**Task statement**
What is wanted is an exact copy of all the entries.
+++
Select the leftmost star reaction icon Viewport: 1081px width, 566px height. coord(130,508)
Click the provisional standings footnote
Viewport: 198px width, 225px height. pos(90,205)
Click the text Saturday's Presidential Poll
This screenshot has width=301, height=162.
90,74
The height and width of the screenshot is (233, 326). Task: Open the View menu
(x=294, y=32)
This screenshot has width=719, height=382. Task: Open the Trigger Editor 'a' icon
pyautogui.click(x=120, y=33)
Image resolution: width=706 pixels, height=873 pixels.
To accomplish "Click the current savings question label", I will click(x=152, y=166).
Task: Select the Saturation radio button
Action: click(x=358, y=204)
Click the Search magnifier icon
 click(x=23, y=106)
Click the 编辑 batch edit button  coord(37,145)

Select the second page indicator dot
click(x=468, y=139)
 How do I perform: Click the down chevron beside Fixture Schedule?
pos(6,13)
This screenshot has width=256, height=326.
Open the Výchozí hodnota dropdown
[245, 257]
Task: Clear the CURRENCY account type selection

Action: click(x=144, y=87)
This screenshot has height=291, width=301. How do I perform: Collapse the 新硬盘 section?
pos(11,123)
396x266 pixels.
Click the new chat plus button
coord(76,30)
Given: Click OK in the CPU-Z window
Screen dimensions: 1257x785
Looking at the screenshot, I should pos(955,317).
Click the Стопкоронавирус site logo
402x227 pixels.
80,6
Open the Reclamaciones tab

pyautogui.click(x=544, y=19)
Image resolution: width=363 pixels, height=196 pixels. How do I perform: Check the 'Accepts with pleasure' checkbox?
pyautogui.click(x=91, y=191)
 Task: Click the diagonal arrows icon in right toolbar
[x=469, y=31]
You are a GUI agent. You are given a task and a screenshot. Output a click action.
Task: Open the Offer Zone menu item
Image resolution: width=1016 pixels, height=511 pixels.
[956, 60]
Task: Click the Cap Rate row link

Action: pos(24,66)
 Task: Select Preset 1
+++
**Task result**
Select the leftmost star reaction icon Viewport: 1081px width, 566px height. coord(130,508)
Click the provisional standings footnote
Viewport: 198px width, 225px height. pos(90,205)
Click the text Saturday's Presidential Poll
This screenshot has width=301, height=162.
90,74
The height and width of the screenshot is (233, 326). Task: Open the View menu
(x=294, y=32)
This screenshot has width=719, height=382. Task: Open the Trigger Editor 'a' icon
pyautogui.click(x=120, y=33)
Image resolution: width=706 pixels, height=873 pixels.
To accomplish "Click the current savings question label", I will click(x=152, y=166).
Task: Select the Saturation radio button
Action: click(x=358, y=204)
Click the Search magnifier icon
 click(x=23, y=106)
Click the 编辑 batch edit button  coord(37,145)

Select the second page indicator dot
click(x=468, y=139)
 How do I perform: Click the down chevron beside Fixture Schedule?
pos(6,13)
This screenshot has width=256, height=326.
Open the Výchozí hodnota dropdown
[245, 257]
Task: Clear the CURRENCY account type selection

Action: click(x=144, y=87)
This screenshot has height=291, width=301. How do I perform: Collapse the 新硬盘 section?
pos(11,123)
396x266 pixels.
Click the new chat plus button
coord(76,30)
Given: Click OK in the CPU-Z window
Screen dimensions: 1257x785
Looking at the screenshot, I should pos(955,317).
Click the Стопкоронавирус site logo
402x227 pixels.
80,6
Open the Reclamaciones tab

pyautogui.click(x=544, y=19)
Image resolution: width=363 pixels, height=196 pixels. How do I perform: Check the 'Accepts with pleasure' checkbox?
pyautogui.click(x=91, y=191)
 Task: Click the diagonal arrows icon in right toolbar
[x=469, y=31]
You are a GUI agent. You are given a task and a screenshot. Output a click action.
Task: Open the Offer Zone menu item
Image resolution: width=1016 pixels, height=511 pixels.
[956, 60]
Task: Click the Cap Rate row link

Action: pos(24,66)
 Task: Select Preset 1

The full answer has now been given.